• _About this task_
Among the lines below, a stretch begins at the one with "The image size is (1222, 594)." and ends at the one with "Given: Click the 平均心拍数 column header". Repeat that stretch exactly, ends included.

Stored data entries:
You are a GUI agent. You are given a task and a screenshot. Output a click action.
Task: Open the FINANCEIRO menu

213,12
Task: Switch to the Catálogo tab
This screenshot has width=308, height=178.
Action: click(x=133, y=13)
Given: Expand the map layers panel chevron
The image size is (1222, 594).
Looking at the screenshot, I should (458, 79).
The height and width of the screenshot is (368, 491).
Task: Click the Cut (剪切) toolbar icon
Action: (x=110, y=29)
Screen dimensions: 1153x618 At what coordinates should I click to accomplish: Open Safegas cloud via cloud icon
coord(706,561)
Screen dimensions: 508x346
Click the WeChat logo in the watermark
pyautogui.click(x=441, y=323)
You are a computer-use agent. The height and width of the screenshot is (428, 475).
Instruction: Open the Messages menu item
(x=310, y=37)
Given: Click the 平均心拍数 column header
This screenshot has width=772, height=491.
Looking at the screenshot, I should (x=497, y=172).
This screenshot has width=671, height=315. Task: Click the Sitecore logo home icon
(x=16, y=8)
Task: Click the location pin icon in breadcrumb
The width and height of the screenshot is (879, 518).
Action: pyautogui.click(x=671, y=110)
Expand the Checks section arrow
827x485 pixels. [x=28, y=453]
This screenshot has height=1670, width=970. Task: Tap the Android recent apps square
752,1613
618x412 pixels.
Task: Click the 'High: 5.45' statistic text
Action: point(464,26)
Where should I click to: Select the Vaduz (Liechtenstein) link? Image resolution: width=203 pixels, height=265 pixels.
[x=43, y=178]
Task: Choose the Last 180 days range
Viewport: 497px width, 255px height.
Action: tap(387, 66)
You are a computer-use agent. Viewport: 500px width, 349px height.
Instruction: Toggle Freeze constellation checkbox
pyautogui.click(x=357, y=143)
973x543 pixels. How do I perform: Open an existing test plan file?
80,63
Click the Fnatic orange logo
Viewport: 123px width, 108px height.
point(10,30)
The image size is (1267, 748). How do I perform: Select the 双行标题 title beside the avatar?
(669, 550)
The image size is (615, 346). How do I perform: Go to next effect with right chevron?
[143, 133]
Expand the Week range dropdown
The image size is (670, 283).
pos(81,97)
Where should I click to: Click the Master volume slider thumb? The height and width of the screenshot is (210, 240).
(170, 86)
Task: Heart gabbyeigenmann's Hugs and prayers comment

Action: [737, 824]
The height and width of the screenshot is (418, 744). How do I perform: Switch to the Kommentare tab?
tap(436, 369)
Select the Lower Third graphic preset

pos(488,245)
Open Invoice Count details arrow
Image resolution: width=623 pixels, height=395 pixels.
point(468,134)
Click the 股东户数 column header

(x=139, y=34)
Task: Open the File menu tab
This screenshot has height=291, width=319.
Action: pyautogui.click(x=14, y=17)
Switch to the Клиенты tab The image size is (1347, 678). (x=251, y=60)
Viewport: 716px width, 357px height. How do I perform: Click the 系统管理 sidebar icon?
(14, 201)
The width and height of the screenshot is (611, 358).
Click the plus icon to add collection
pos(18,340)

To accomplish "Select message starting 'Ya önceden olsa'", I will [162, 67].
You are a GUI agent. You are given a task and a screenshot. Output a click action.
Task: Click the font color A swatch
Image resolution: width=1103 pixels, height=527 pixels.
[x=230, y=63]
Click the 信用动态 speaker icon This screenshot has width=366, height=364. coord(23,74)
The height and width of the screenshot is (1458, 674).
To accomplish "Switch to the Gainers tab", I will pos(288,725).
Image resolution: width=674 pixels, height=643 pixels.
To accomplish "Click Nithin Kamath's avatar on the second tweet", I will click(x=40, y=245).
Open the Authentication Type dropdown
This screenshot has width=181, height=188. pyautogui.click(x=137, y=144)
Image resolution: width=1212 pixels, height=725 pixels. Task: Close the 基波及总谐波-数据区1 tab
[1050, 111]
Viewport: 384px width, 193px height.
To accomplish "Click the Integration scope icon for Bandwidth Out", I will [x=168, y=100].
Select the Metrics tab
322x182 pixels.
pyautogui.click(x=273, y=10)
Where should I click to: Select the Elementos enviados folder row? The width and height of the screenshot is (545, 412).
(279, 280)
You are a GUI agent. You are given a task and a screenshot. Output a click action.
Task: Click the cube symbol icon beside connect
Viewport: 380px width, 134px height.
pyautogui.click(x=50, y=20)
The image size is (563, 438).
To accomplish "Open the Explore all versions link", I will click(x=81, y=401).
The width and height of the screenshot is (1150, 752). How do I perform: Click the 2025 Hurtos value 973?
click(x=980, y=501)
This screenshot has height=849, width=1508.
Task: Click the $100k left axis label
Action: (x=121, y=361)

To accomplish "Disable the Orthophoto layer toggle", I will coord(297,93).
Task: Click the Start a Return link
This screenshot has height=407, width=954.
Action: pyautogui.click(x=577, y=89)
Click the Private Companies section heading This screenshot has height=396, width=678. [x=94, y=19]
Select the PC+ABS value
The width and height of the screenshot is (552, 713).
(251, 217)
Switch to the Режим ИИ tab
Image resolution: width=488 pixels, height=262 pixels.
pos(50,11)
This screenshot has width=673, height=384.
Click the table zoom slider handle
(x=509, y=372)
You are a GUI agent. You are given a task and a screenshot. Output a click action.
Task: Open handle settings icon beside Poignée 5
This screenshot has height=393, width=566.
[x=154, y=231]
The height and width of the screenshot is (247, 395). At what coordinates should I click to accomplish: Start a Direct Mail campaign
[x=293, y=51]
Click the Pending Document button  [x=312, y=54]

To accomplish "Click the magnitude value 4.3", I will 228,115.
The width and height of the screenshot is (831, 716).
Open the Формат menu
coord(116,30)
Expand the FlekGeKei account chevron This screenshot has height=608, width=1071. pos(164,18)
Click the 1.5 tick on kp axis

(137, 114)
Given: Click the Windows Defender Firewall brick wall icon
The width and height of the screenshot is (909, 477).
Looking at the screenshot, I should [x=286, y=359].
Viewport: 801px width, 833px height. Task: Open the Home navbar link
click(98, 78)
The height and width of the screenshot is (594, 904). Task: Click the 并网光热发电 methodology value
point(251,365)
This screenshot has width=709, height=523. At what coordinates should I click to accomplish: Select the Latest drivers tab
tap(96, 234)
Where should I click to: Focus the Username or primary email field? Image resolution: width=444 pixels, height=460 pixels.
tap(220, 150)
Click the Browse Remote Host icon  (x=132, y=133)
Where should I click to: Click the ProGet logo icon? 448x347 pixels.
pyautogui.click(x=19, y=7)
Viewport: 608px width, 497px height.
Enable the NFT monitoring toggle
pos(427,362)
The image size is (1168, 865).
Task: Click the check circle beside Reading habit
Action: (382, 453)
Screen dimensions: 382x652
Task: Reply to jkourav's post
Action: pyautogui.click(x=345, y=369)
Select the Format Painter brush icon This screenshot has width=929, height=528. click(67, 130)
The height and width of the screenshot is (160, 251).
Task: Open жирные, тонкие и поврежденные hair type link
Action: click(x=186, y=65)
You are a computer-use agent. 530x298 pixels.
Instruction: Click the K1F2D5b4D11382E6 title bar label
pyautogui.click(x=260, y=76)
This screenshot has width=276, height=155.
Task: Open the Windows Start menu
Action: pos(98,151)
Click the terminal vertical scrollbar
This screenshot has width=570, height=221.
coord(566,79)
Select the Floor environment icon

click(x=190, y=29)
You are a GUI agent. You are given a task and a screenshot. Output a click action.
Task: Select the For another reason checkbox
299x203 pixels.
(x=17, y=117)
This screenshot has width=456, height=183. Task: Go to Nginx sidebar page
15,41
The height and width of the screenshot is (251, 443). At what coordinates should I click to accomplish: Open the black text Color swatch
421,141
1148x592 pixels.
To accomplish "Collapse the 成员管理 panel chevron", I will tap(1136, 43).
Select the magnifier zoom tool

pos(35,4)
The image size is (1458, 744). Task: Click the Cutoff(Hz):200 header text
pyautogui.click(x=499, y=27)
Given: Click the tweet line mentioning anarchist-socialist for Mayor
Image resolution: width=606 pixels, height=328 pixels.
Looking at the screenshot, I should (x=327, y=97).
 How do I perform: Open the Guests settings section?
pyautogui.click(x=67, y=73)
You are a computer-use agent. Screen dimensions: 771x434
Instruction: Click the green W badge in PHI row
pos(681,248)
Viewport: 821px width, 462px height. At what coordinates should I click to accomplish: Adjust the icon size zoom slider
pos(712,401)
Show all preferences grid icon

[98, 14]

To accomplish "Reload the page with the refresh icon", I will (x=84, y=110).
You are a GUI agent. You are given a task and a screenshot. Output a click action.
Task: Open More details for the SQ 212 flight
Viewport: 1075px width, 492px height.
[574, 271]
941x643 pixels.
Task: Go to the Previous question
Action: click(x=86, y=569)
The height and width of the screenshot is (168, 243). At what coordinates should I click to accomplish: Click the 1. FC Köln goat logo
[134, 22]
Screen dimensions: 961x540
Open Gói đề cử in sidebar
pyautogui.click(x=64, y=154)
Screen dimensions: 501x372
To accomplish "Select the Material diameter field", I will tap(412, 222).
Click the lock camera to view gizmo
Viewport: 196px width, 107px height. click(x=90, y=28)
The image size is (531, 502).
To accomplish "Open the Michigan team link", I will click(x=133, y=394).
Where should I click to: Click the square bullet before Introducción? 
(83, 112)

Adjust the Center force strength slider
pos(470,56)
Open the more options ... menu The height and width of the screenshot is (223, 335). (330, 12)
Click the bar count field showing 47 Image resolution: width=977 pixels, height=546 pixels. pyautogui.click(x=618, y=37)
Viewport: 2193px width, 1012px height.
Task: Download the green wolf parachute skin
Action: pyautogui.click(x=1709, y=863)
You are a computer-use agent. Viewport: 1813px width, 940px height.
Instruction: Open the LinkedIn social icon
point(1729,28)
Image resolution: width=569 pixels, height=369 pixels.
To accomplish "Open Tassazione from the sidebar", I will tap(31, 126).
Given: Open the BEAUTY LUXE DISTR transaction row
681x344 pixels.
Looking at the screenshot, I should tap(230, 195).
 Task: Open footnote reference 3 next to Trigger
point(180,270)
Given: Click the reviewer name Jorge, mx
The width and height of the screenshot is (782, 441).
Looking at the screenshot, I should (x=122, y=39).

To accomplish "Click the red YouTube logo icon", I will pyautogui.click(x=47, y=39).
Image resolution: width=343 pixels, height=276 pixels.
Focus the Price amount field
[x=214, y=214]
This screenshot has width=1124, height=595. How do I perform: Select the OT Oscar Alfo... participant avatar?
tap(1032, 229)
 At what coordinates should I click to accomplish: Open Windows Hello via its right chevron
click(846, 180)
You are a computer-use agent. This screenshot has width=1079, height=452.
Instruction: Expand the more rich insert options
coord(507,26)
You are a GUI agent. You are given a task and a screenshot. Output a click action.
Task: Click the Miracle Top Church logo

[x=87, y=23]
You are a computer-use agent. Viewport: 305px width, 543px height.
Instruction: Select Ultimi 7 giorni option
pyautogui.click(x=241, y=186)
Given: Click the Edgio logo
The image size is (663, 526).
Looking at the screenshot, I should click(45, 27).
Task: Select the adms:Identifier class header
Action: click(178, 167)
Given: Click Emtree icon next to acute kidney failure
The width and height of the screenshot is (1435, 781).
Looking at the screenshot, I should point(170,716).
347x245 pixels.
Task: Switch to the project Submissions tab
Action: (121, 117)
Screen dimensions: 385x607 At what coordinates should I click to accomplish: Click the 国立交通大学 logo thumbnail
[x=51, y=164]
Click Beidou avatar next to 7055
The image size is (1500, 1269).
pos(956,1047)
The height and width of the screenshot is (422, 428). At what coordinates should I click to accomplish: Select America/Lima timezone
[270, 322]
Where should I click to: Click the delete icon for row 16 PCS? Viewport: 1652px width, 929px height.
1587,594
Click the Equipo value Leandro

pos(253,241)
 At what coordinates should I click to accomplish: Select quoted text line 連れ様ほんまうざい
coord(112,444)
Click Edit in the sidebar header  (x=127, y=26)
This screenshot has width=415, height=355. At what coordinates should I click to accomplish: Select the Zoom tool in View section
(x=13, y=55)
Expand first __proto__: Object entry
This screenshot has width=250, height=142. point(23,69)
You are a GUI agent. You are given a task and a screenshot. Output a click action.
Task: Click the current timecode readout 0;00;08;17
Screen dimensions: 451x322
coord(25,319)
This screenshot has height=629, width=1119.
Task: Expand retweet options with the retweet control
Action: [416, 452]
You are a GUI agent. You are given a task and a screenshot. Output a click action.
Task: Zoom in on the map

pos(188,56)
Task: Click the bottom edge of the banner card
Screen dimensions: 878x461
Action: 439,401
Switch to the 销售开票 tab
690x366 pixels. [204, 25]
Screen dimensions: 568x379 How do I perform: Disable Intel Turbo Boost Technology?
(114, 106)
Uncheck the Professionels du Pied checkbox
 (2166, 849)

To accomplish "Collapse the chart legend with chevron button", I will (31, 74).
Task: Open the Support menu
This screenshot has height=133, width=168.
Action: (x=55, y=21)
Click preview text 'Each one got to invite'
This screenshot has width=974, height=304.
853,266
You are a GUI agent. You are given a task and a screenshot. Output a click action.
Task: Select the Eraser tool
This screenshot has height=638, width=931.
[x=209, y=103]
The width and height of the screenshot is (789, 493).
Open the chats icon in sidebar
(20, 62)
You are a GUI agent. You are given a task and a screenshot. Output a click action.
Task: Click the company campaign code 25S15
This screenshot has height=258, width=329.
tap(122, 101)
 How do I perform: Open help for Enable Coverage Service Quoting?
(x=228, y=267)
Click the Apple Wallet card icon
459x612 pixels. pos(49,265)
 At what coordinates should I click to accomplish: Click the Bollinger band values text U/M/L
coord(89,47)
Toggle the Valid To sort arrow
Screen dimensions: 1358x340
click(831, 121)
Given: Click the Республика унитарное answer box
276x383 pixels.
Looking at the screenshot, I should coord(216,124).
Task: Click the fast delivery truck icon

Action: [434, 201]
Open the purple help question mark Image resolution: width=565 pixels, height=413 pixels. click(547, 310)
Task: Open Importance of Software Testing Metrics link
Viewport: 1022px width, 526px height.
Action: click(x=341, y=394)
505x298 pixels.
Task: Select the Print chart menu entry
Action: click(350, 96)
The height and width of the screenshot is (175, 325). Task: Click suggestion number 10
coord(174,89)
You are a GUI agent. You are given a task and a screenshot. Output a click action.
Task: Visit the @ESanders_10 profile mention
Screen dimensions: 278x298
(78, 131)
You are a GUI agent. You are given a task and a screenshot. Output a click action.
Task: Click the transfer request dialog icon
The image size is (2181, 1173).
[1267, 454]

• _Output of the exercise_
The image size is (1222, 594).
Looking at the screenshot, I should (458, 79).
The height and width of the screenshot is (368, 491).
Task: Click the Cut (剪切) toolbar icon
Action: (x=110, y=29)
Screen dimensions: 1153x618 At what coordinates should I click to accomplish: Open Safegas cloud via cloud icon
coord(706,561)
Screen dimensions: 508x346
Click the WeChat logo in the watermark
pyautogui.click(x=441, y=323)
You are a computer-use agent. The height and width of the screenshot is (428, 475).
Instruction: Open the Messages menu item
(x=310, y=37)
Given: Click the 平均心拍数 column header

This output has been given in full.